- [INPUT DATA]:
________________________
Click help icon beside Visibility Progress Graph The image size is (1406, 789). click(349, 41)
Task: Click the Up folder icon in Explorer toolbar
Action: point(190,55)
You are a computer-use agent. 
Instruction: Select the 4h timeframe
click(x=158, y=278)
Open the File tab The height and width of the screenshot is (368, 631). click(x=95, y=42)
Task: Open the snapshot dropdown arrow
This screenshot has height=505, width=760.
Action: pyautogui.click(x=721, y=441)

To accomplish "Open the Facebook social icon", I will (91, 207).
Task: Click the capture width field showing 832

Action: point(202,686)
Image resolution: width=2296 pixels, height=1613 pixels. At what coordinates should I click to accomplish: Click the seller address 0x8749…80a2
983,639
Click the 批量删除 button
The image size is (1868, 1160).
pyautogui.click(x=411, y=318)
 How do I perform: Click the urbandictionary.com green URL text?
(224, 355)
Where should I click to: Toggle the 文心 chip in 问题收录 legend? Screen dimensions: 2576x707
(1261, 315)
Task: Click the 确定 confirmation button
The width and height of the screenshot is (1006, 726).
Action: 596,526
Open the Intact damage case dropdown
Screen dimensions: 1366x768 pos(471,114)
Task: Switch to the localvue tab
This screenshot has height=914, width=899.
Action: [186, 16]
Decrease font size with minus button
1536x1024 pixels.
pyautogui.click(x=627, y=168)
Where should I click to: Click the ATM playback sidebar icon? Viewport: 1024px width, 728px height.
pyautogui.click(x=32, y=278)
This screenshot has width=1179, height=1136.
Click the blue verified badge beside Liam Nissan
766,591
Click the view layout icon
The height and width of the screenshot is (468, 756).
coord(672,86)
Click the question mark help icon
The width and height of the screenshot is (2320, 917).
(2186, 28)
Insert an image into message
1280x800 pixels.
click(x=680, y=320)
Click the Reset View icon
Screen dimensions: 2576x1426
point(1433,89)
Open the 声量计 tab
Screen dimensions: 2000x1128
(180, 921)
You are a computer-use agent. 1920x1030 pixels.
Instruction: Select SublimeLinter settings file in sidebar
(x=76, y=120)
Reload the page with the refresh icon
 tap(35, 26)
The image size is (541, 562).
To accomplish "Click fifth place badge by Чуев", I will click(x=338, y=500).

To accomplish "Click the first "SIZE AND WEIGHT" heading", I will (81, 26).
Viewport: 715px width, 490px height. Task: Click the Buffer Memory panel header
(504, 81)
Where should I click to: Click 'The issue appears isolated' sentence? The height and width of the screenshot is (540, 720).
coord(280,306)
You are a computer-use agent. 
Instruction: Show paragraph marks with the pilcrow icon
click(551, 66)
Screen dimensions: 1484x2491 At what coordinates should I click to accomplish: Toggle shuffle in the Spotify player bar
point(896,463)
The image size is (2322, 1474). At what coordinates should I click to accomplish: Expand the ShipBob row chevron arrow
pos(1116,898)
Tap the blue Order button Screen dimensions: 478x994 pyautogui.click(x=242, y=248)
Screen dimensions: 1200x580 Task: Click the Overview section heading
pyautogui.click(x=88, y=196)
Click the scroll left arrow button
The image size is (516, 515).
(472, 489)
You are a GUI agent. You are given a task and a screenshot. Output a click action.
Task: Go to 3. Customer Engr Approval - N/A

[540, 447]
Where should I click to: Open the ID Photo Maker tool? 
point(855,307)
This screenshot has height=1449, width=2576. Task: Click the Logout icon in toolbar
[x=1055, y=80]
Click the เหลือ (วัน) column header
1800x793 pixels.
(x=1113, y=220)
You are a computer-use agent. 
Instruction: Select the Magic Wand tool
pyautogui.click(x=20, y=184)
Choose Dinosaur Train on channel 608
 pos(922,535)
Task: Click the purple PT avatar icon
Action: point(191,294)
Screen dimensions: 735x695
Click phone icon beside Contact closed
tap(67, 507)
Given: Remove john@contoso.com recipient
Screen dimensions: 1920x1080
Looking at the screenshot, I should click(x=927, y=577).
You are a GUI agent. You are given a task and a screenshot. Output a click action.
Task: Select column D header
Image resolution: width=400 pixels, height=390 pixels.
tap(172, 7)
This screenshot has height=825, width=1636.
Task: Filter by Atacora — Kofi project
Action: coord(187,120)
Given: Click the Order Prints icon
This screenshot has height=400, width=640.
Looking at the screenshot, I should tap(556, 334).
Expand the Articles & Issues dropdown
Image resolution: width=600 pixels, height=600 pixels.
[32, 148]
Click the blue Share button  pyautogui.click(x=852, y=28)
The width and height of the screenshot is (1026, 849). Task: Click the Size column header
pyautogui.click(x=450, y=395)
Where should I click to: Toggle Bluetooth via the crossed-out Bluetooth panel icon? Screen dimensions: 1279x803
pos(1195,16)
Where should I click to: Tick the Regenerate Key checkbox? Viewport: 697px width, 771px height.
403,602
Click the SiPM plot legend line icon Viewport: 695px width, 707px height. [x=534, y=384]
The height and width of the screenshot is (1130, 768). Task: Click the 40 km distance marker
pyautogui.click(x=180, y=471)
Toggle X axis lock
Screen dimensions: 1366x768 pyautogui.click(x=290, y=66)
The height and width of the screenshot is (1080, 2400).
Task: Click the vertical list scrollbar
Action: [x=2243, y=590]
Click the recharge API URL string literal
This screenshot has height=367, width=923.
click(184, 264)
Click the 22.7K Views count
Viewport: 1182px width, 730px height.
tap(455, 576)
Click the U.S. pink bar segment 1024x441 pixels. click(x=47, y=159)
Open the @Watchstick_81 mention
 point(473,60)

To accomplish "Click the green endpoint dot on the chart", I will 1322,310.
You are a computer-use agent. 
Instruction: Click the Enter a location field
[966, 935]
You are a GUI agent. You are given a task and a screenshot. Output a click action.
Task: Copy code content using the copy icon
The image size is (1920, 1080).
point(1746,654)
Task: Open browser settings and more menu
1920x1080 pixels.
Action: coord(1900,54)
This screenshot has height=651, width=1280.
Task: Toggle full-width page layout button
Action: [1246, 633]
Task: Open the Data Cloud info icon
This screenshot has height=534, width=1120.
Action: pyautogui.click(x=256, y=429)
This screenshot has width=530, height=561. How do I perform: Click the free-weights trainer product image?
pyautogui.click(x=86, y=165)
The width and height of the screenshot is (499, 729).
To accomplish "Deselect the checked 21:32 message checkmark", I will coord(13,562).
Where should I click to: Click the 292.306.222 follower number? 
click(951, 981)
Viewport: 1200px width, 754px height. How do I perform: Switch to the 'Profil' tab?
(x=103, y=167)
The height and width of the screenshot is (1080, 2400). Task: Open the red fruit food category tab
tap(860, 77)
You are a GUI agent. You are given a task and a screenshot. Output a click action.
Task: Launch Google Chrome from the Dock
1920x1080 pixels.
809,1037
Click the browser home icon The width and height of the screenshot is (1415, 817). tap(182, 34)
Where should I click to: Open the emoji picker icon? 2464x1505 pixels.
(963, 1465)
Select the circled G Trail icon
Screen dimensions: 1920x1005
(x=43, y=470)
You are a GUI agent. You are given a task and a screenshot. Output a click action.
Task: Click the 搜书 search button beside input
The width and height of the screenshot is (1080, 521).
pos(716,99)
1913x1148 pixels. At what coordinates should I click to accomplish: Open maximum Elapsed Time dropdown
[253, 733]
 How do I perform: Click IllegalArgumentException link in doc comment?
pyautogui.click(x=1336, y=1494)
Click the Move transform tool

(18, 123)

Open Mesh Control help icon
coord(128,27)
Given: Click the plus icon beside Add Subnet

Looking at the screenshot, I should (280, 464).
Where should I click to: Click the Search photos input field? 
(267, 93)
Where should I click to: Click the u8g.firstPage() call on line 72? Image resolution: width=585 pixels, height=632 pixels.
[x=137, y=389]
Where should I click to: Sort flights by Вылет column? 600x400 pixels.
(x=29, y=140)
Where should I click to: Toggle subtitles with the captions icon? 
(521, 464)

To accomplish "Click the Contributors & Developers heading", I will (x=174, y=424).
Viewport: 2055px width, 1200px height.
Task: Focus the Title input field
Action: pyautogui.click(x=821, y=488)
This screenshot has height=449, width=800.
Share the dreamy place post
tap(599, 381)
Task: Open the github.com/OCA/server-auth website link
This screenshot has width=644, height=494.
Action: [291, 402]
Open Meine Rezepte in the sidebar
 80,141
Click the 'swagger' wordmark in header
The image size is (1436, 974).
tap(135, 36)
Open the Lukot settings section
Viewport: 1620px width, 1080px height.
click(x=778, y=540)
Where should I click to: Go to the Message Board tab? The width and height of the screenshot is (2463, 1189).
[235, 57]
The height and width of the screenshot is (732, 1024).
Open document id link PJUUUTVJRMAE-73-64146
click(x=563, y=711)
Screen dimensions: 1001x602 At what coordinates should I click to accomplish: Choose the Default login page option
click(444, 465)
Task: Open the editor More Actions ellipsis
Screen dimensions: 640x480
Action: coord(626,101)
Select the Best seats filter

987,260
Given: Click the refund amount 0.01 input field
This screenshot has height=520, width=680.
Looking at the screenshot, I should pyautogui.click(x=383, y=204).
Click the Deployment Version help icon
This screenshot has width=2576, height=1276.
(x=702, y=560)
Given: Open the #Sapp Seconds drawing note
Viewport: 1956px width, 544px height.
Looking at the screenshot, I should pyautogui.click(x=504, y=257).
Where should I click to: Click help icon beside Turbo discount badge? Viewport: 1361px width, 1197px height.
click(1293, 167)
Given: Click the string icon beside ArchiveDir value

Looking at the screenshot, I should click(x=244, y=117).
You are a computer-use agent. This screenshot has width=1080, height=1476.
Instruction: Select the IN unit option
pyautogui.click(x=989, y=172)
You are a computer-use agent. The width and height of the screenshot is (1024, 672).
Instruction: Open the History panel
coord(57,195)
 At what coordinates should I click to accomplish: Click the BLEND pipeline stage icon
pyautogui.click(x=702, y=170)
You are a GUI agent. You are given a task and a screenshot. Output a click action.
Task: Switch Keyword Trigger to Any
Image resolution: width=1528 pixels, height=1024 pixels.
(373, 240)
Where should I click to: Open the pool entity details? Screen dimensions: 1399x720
________________________
- [WHAT YOU ARE ASKED TO DO]:
Repeat the records above without any change, starting at the line that contains "Task: Switch to the localvue tab" and ending at the line that contains "point(896,463)", both included.

- [THE OUTPUT]:
Task: Switch to the localvue tab
This screenshot has height=914, width=899.
Action: [186, 16]
Decrease font size with minus button
1536x1024 pixels.
pyautogui.click(x=627, y=168)
Where should I click to: Click the ATM playback sidebar icon? Viewport: 1024px width, 728px height.
pyautogui.click(x=32, y=278)
This screenshot has width=1179, height=1136.
Click the blue verified badge beside Liam Nissan
766,591
Click the view layout icon
The height and width of the screenshot is (468, 756).
coord(672,86)
Click the question mark help icon
The width and height of the screenshot is (2320, 917).
(2186, 28)
Insert an image into message
1280x800 pixels.
click(x=680, y=320)
Click the Reset View icon
Screen dimensions: 2576x1426
point(1433,89)
Open the 声量计 tab
Screen dimensions: 2000x1128
(180, 921)
You are a computer-use agent. 1920x1030 pixels.
Instruction: Select SublimeLinter settings file in sidebar
(x=76, y=120)
Reload the page with the refresh icon
 tap(35, 26)
The image size is (541, 562).
To accomplish "Click fifth place badge by Чуев", I will click(x=338, y=500).

To accomplish "Click the first "SIZE AND WEIGHT" heading", I will (81, 26).
Viewport: 715px width, 490px height. Task: Click the Buffer Memory panel header
(504, 81)
Where should I click to: Click 'The issue appears isolated' sentence? The height and width of the screenshot is (540, 720).
coord(280,306)
You are a computer-use agent. 
Instruction: Show paragraph marks with the pilcrow icon
click(551, 66)
Screen dimensions: 1484x2491 At what coordinates should I click to accomplish: Toggle shuffle in the Spotify player bar
point(896,463)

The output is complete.